- [REQUIREMENT 1]:
In the piece on the hospice False Claims Act case, which hospice provider is the case about?
- [REQUIREMENT 2]:
From the piece on the hospice False Claims Act case, quote the passage between "Nick Jurkowitz was" and "affect hospice providers.", inclusive.

- [DOCUMENT PASSAGE]:
[Start of section]
Nick Jurkowitz was recently quoted in Jim Parker’s Hospice News article “U.S. Supreme Court May Hear Hospice FCA Case.” The article focuses on a False Claims Act case involving the hospice provider Care Alternatives. Nick comments on how this case, which could be heard before the Supreme Court, may affect hospice providers.
“To allow false claim act liability in a situation where you have reasonable physicians who differ on opinions of treatment or prognosis will undoubtedly send a chilling message to physicians and hospice care organization. Physicians need to be free to exercise their reasonable judgment, even if such a judgment is ultimately wrong, and sometimes 20-20 hindsight may prove it was wrong,” said Nick Jurkowitz, partner at California-based Fenton Jurkowitz Law Group. “A ruling such as what occurred in the Court of Appeals in the case, would likely send the message to physicians that your reasonable judgment is no longer sufficient. Now, you must make sure that no other physician would disagree with you. This could unfortunately cause a physician to take a much more conservative approach to hospice care, which could have a detrimental effect on what is best for the patients.”
Nick also provides comment on how much weight amicus briefs hold in court. Today, multiple health care organizations submitted an amicus brief in support of an official review of the Care Alternatives case.
“Amicus briefs, which are briefs filed by non-parties to an appeal, are important additions to the legal briefing that can be critical to the outcome of the court’s decision. In addition to raising arguments and legal theories sometimes not addressed by the actual parties, Amicus briefs also allow the court to analyze real world ramifications of the decision, as many amicus briefs are written by organizations that will be directly impacted by the court’s decision,” Jurkowitz told Hospice News. “Since the Supreme Court only agrees to hear a very small fraction of the cases that seek review before it, amicus briefs, can also persuade the Supreme Court that a case is significant enough to warrant its attention.”
[End of section]
- [DATA LISTING]:
[Start of section]
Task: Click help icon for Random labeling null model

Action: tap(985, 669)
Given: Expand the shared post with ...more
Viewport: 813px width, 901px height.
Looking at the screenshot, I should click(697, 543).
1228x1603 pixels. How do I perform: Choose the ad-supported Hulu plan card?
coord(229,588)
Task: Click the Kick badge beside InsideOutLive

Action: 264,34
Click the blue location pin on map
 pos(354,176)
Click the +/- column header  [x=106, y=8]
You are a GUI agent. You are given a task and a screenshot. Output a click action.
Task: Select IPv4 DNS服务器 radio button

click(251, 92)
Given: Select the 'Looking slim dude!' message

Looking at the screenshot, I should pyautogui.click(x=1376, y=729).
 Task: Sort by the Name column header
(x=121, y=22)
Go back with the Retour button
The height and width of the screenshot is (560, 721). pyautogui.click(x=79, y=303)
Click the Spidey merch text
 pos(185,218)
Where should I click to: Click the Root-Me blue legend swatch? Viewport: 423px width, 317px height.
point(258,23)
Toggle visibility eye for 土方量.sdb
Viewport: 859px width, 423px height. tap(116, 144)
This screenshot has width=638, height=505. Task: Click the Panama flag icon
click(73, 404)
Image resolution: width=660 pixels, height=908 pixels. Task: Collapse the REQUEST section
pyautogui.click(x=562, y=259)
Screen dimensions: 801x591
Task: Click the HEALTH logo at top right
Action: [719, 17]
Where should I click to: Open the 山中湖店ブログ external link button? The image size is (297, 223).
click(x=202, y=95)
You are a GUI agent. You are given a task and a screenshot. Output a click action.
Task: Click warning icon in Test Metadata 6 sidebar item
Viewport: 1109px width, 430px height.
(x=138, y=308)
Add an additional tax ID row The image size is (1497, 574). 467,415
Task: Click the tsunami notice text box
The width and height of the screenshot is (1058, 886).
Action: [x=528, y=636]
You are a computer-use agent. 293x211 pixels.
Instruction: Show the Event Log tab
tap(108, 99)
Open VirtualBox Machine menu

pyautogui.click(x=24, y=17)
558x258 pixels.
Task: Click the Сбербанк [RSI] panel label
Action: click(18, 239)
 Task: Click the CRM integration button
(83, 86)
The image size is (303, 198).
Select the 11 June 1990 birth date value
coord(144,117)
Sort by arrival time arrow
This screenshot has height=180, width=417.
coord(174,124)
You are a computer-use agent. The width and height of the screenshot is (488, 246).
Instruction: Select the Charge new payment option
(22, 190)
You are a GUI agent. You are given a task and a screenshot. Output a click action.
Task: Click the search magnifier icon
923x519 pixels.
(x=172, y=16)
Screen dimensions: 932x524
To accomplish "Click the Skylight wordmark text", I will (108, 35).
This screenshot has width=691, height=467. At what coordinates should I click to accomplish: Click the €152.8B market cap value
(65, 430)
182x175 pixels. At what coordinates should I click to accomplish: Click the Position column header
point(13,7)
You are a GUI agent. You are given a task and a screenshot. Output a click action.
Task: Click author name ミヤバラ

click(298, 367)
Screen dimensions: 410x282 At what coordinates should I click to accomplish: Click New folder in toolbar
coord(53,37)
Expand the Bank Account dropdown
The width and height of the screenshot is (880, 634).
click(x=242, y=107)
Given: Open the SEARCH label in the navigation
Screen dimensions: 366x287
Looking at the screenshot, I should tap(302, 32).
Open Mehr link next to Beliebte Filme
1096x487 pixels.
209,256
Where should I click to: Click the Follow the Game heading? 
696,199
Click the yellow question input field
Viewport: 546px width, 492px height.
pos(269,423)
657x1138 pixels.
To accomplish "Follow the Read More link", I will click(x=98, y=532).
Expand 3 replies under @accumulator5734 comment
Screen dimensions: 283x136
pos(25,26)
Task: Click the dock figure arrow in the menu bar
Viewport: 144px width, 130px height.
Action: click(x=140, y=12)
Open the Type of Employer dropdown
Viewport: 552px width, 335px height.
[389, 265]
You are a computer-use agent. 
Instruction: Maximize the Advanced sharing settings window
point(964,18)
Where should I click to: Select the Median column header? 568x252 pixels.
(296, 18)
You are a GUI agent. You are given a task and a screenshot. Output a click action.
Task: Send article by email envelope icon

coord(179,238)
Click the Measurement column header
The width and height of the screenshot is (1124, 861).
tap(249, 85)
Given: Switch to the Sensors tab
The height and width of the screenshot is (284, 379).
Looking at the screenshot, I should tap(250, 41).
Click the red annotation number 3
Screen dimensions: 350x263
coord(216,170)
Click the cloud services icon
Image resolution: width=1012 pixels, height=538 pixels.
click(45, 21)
[End of section]
- [OUTPUT 1]:
Care Alternatives

- [OUTPUT 2]:
Nick Jurkowitz was recently quoted in Jim Parker’s Hospice News article “U.S. Supreme Court May Hear Hospice FCA Case.” The article focuses on a False Claims Act case involving the hospice provider Care Alternatives. Nick comments on how this case, which could be heard before the Supreme Court, may affect hospice providers.